■ Your assignment: Counting from the line that holds "This screenshot has width=803, height=490.", return each line exactly, through and including the last line of the entries.

Collected data entries

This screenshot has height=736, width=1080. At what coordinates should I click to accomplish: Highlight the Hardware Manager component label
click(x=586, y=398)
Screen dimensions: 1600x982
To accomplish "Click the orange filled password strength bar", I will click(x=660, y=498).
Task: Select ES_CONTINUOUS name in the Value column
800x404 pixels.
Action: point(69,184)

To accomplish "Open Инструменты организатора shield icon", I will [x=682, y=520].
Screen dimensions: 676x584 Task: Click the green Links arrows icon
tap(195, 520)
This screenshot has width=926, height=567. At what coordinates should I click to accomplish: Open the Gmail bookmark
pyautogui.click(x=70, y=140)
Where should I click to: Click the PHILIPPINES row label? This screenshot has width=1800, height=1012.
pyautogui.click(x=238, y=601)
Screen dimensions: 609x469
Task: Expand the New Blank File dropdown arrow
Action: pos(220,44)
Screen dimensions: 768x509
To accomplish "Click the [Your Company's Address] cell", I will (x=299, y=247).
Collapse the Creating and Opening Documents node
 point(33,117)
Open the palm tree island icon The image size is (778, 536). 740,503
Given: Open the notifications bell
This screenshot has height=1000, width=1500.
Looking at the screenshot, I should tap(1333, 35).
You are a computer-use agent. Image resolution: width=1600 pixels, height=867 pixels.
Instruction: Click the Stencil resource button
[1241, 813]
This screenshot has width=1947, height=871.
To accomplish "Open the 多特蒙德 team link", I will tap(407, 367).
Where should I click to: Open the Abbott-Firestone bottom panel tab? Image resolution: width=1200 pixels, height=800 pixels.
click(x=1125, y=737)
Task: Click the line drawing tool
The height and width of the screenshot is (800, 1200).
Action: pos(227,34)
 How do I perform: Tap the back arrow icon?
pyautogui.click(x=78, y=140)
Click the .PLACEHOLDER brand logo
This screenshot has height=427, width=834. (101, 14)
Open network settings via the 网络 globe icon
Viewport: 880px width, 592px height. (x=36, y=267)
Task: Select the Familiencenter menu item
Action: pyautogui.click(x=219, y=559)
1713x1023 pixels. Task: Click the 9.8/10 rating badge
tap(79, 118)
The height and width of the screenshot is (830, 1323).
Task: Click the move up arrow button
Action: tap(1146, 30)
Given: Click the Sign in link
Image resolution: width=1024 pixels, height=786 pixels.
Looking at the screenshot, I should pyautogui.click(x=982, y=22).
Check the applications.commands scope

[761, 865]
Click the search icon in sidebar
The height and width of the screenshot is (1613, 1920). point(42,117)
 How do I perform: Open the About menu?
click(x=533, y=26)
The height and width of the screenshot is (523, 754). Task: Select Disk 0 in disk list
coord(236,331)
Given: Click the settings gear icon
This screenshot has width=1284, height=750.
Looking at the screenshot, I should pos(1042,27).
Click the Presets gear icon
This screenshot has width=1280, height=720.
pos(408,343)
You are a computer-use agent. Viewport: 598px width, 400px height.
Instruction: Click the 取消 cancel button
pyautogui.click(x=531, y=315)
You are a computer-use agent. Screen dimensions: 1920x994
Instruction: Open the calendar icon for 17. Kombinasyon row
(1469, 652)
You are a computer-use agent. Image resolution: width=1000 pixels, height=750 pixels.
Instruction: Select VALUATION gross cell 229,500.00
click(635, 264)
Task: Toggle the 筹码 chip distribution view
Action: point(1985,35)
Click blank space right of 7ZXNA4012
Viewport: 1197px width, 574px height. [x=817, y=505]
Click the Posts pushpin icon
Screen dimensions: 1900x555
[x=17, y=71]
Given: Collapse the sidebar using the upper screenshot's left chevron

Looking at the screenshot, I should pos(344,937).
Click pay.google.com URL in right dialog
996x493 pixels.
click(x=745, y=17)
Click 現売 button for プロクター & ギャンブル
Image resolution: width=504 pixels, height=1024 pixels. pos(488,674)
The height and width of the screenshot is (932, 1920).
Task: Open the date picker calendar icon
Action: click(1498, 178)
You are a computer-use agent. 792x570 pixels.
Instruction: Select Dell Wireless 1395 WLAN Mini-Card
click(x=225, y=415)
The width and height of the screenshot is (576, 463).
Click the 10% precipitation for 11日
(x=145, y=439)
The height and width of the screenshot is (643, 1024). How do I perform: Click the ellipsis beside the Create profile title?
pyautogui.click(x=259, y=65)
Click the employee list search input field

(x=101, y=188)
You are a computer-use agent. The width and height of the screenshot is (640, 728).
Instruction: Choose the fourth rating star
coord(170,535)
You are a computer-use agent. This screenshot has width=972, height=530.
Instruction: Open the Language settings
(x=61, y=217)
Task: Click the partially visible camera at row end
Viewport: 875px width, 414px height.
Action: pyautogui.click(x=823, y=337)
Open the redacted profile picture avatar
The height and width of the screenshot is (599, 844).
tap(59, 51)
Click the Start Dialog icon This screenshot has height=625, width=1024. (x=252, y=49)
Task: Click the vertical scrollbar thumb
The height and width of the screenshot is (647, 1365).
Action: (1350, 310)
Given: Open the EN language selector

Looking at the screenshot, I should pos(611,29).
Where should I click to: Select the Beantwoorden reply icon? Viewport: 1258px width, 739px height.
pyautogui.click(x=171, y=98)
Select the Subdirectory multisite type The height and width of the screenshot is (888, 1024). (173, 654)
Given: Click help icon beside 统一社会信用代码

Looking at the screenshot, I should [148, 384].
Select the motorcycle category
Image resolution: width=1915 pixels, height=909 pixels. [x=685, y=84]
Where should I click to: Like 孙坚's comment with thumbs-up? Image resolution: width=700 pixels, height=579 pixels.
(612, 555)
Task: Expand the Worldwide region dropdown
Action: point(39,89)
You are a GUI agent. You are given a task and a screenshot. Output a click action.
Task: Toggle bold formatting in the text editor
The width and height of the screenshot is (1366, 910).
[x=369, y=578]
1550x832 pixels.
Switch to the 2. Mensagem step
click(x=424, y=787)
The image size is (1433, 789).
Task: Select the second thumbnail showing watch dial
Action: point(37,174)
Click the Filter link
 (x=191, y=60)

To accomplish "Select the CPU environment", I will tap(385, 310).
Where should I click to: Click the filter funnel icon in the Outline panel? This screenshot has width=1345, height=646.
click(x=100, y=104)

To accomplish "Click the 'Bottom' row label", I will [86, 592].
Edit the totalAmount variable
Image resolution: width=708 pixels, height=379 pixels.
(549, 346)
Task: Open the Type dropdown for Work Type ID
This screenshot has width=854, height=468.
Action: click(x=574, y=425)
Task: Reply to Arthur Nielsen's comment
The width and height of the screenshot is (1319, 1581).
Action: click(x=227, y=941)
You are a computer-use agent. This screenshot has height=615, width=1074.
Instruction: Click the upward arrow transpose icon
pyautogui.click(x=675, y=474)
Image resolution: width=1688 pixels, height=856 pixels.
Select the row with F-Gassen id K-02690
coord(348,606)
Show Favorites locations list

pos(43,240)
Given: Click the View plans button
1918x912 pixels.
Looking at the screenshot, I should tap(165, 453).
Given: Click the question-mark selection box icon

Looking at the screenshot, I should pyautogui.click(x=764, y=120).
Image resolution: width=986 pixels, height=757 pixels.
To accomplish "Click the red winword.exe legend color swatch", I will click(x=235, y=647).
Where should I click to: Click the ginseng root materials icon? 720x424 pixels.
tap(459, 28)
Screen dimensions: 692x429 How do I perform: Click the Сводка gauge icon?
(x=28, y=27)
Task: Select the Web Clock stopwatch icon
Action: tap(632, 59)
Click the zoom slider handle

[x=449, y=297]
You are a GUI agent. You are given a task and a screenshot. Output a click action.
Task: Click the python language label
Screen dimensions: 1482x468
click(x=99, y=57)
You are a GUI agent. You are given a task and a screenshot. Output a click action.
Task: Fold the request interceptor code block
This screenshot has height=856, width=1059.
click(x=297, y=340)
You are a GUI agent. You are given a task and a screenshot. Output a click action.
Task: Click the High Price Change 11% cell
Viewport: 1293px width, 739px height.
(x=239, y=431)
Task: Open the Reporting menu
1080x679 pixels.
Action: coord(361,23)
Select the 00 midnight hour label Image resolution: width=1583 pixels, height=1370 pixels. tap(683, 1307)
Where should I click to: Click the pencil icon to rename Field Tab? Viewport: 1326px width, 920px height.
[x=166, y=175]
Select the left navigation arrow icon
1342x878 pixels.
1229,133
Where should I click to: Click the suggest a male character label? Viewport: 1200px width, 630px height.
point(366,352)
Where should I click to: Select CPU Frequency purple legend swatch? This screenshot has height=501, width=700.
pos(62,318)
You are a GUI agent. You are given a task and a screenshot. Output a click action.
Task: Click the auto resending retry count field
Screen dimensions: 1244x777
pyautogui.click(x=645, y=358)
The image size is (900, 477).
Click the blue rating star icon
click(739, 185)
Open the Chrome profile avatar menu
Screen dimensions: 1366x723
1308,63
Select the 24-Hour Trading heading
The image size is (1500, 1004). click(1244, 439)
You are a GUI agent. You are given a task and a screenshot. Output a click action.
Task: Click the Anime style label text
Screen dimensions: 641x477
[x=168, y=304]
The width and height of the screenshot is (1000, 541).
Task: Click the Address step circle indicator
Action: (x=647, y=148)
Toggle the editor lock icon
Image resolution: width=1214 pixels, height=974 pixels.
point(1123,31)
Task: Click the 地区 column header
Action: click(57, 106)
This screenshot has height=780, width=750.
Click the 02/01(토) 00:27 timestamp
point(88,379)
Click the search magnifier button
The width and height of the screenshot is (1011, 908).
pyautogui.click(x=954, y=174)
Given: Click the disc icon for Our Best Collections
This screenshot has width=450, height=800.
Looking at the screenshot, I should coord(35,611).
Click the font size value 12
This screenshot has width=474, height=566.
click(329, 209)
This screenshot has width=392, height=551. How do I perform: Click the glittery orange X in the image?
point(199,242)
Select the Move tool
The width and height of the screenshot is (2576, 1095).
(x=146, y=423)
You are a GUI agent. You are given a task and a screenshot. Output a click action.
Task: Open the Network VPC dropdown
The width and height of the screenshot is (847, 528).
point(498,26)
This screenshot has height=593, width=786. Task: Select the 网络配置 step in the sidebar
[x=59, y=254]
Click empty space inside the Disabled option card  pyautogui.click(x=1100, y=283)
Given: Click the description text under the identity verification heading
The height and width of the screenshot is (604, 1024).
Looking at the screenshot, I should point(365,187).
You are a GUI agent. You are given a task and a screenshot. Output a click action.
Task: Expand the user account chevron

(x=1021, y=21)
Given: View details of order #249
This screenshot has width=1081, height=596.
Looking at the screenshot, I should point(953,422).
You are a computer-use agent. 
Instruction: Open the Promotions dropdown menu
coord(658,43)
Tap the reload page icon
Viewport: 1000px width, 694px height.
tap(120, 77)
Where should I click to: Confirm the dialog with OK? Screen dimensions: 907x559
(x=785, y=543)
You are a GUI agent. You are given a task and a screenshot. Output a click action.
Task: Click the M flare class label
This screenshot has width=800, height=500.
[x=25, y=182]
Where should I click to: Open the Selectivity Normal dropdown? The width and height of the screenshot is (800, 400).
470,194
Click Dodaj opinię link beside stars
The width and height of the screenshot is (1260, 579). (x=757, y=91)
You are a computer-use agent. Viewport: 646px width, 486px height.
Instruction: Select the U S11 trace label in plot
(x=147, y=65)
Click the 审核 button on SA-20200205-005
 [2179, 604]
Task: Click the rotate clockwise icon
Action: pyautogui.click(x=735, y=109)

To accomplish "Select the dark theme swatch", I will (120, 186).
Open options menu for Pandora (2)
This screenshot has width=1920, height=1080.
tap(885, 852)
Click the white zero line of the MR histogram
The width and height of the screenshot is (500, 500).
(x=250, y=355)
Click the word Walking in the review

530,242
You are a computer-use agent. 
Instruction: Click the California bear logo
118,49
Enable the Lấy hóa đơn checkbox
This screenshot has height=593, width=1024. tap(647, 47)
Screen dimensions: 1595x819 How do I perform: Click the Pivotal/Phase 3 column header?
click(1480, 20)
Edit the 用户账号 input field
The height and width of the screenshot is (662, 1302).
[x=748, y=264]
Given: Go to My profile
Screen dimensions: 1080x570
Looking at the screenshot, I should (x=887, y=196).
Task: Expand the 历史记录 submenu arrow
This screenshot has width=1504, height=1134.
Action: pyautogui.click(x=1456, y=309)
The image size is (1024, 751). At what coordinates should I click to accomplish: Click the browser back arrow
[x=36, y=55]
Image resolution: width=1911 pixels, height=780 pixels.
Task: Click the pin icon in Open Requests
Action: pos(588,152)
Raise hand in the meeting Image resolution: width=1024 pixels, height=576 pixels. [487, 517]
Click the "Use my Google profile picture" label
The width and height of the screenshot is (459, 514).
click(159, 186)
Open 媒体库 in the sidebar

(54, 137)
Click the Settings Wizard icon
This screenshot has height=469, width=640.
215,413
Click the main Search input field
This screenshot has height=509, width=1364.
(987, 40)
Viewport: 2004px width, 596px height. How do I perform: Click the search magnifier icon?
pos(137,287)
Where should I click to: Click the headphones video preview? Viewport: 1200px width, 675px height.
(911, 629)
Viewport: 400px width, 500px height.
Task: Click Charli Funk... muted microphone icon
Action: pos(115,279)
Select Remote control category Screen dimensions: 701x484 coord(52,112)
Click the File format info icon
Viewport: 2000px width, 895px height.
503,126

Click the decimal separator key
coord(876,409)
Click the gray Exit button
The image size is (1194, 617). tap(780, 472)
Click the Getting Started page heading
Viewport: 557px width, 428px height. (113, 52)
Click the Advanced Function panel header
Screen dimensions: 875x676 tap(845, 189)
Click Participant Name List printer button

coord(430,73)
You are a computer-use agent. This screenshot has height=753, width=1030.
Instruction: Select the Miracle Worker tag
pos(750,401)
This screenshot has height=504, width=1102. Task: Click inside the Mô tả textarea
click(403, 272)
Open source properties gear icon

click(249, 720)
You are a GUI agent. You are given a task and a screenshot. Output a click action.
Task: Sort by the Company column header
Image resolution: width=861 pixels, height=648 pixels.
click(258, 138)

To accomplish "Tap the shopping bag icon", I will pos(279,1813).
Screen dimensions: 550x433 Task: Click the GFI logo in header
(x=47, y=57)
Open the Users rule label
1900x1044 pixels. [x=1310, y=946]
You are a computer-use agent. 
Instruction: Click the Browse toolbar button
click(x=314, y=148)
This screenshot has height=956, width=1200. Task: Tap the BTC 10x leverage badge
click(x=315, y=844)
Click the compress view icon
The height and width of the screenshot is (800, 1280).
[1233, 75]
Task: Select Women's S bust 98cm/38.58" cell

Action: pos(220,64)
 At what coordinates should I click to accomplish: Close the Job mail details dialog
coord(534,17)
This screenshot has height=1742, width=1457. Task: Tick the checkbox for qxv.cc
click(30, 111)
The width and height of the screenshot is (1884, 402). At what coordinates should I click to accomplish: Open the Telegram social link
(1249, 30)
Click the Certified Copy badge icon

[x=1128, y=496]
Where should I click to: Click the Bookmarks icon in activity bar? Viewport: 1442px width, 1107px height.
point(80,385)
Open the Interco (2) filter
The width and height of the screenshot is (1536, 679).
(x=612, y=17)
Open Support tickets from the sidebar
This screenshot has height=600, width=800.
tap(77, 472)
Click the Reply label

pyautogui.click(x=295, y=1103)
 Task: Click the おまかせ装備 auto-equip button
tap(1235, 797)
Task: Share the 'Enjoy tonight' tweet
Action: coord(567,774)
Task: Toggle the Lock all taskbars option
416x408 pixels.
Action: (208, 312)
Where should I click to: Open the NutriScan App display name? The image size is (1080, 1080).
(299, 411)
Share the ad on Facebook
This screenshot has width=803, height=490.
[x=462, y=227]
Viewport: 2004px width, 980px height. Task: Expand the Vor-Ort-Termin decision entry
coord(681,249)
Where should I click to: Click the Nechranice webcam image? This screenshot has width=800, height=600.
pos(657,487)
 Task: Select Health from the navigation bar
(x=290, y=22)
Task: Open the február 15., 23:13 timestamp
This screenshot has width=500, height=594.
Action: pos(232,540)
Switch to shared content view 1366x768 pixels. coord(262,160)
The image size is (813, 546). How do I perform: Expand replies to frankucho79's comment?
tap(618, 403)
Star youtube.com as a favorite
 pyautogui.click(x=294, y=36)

■ Problem solution:
This screenshot has width=803, height=490.
[x=462, y=227]
Viewport: 2004px width, 980px height. Task: Expand the Vor-Ort-Termin decision entry
coord(681,249)
Where should I click to: Click the Nechranice webcam image? This screenshot has width=800, height=600.
pos(657,487)
 Task: Select Health from the navigation bar
(x=290, y=22)
Task: Open the február 15., 23:13 timestamp
This screenshot has width=500, height=594.
Action: pos(232,540)
Switch to shared content view 1366x768 pixels. coord(262,160)
The image size is (813, 546). How do I perform: Expand replies to frankucho79's comment?
tap(618, 403)
Star youtube.com as a favorite
 pyautogui.click(x=294, y=36)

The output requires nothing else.